Gregor Samsa bir sabah bunaltıcı düşlerden uyandığında, kendini yatağında dev bir böceğe dönüşmüş olarak buldu…”Kafka’nın 1912’de yazdığı Dönüşüm adlı anlatısının bu ilk cümlesi, tüm olağandışılığına, dahası şaşırtıcılığına, ürkünçlüğüne karşın, giderek daha da ürkütücü bir olağanlığa bürünecek bir öykünün habercisidir.
Babaya Mektup’ta ve Yargı’da olduğu gibi, burada da oğul ve baba söz konusudur. Ama, Dönüşüm, birçoklarına göre Kafka’nın yabancılaşma duygusunu en güçlü biçimde yansıttığı yapıtıdır aynı zamanda. Bir sabah yatağında bir böcek olarak uyanan Gregor Samsa, bilinci ve istemi dışında gerçekleşen bu dönüşümü bir türlü kabullenemez. Ailesi ve patronu ise, kısa bir şaşkınlığın ardından, onun artık bir böcek olduğunu kabullenirler. Ama böcek olmakla alışageldiği şeylerden koparak yepyeni bir konuma giren Gregor Samsa da, o güne kadar sürdürdüğü yaşama da, çevresindekilere de, bambaşka bir gözle bakacaktır.
Kafka’nın anlatılarından, romanlarından bize yansıyan dünya da, yazarının yaşamına değgin binlerce ayrıntıya gömülmeyi gereksinmeksizin varlığını sonrasız koruyan bir dünyadır ve bu konumunu artık Kafka’nın şöyle veya böyle yaşamış oluşuna değil, fakat kurgulanmış yazınsal gerçekliğine borçludur.
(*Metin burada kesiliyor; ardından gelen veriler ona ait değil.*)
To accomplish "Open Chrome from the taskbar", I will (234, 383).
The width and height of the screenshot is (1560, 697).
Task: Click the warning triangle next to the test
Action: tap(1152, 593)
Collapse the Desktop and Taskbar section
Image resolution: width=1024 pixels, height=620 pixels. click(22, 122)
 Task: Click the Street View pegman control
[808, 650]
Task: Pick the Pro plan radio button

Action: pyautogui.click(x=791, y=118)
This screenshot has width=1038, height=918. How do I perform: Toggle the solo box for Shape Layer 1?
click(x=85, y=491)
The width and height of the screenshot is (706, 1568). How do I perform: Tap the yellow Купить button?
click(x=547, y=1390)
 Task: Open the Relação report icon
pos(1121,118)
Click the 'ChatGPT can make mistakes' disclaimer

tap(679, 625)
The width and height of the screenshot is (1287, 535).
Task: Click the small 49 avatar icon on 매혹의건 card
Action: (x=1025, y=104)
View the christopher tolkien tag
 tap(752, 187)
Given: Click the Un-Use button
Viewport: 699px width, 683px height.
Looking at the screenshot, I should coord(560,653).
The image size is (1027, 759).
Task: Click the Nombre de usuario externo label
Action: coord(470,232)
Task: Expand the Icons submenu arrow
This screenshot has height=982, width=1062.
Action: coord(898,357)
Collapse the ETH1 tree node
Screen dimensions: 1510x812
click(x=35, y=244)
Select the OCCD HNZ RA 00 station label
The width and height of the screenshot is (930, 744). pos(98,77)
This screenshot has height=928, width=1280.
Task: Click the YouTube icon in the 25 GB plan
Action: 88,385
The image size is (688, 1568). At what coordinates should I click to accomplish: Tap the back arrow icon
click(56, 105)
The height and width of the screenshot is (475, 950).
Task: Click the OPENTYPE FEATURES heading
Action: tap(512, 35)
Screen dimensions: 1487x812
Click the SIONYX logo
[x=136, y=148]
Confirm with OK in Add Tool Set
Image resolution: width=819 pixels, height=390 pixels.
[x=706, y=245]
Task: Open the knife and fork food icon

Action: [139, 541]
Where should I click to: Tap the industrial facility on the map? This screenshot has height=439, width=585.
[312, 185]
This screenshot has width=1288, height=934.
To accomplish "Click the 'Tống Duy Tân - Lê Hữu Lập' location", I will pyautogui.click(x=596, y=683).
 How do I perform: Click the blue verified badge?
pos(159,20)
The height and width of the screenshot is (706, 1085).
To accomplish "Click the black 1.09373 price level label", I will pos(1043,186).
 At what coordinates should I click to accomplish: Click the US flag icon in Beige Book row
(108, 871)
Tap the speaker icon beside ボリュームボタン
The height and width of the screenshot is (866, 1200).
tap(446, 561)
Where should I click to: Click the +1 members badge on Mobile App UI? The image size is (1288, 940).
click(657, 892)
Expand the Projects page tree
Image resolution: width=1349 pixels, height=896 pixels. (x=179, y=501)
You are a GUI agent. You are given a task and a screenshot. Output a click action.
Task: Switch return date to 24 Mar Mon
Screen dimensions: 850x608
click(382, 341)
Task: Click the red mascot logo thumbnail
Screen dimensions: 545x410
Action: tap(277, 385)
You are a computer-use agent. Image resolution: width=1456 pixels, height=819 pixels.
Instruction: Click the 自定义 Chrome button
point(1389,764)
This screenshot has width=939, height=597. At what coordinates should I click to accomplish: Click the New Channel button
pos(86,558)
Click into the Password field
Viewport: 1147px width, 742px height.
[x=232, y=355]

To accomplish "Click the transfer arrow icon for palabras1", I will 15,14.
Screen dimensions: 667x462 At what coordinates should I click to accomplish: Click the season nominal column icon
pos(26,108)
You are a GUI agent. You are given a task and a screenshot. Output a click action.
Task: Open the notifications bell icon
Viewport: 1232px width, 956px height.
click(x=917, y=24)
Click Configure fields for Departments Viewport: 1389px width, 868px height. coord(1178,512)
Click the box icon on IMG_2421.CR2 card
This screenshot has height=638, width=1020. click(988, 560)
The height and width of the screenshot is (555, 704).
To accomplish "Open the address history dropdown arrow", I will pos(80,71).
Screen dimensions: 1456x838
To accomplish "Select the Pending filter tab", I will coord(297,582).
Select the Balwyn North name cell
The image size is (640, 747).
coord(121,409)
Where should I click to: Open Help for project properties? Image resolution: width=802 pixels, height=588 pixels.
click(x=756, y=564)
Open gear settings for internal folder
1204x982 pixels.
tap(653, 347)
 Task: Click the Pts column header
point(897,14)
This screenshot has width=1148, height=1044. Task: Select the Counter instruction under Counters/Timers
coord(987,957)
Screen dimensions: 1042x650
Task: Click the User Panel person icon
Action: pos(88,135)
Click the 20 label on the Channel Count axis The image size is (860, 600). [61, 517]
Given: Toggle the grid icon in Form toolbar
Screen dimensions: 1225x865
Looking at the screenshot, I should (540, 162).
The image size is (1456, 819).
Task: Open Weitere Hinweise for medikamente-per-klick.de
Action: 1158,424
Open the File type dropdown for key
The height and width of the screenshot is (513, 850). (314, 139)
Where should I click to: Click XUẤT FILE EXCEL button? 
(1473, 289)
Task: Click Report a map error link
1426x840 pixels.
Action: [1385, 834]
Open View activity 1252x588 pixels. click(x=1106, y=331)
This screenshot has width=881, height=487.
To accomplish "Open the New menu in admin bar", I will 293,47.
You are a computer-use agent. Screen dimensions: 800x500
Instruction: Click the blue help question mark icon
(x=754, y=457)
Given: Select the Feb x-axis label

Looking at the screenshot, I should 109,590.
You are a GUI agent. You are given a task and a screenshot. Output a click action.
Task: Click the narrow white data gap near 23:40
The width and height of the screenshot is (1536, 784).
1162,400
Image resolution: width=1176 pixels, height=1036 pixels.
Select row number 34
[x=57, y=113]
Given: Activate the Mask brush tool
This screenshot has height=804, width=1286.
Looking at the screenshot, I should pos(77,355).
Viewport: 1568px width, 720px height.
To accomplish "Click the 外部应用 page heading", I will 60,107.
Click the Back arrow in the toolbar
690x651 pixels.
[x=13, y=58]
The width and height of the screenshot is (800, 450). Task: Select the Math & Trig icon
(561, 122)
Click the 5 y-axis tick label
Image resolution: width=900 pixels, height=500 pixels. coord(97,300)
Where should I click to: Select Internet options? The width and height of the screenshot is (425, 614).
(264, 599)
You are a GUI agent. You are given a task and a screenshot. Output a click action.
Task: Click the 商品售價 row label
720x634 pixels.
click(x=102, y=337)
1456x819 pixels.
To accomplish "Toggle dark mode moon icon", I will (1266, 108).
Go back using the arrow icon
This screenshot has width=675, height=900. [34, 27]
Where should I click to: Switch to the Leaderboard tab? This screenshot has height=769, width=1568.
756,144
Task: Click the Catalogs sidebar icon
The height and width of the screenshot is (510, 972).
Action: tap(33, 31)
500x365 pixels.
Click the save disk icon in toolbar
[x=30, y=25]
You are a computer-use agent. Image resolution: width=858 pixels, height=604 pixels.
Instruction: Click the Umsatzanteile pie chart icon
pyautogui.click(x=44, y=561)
Dönüşüm’ün kahramanı Gregor Samsa’nın babası ve ailesi arasında ayniyete yaklaşan bir benzerlik bulunabilir; dahası bu, belki kanıtlanabilir de. Ama bu, Kafka’nın Dönüşüm’de kendi yazgısını anlattığı demek değildir; bu açıdan Dönüşüm aile kurumunun bireyin yok edici yanlarını tüm korkunçluğuyla evrensel düzeyde yansıtan bir yazın metnidir. Daha da genelinde, çizgidışı birey-sürünün dışına çıkanı ezen toplum çatışmasını en çarpıcı biçimde dile getiren bir roman gerçekliğidir
“… Dönüşüm, hiyerarşi ve otorite düşüncesiyle temellenen, bu amaçla sözü edilen düşünceyi önce aile kurumu içerisinde odaklaştıran toplum içersindeki bireyin tragedyasıdır. Gregor Samsa, ‘dönüştüğü’ güne değin çeşitli kölelikler ve zincirleri içerisinde uslu oturduğu sürece de benimsenip sevilir. Başkaldırısı bilinçaltında başlar; bu bilinçaltı, kendine uygun biçimi yaratır: Gregor Samsa’nın böceğe dönüşmesini, gerçekte artık başkalaşmasıdır. Böceğe dönüştüğü andan başlayarak, toplumun ve ailesinin ona ilişkin –onu tutsak kılan beklentileri, artık sonuçsuz kalmaya yargılıdır; böceğin iğrençliği, çizgisi sürüyle uyuşmayan bağımsız bireyin iticiliğiyle özdeştir.
Anlatıda toplumu simgeleyen aile, önceleri ümidini yitirmez, yeni Gregor’a hareket alanı sağlayabilmek için, odasının biraz boşaltılması gerekmektedir. Ama anne buna karşı çıkar ve ilginç olan, karşı çıkış gerekçesidir: ‘Bence en iyisi odayı eskiden nasıl idiyse aynen öyle korumaya çalışmamızdır, böylece Gregor yine aramıza döndüğünde her şeyi eskisi gibi bulur, arada olup bitenleri unutması da o ölçüde kolaylaşır.’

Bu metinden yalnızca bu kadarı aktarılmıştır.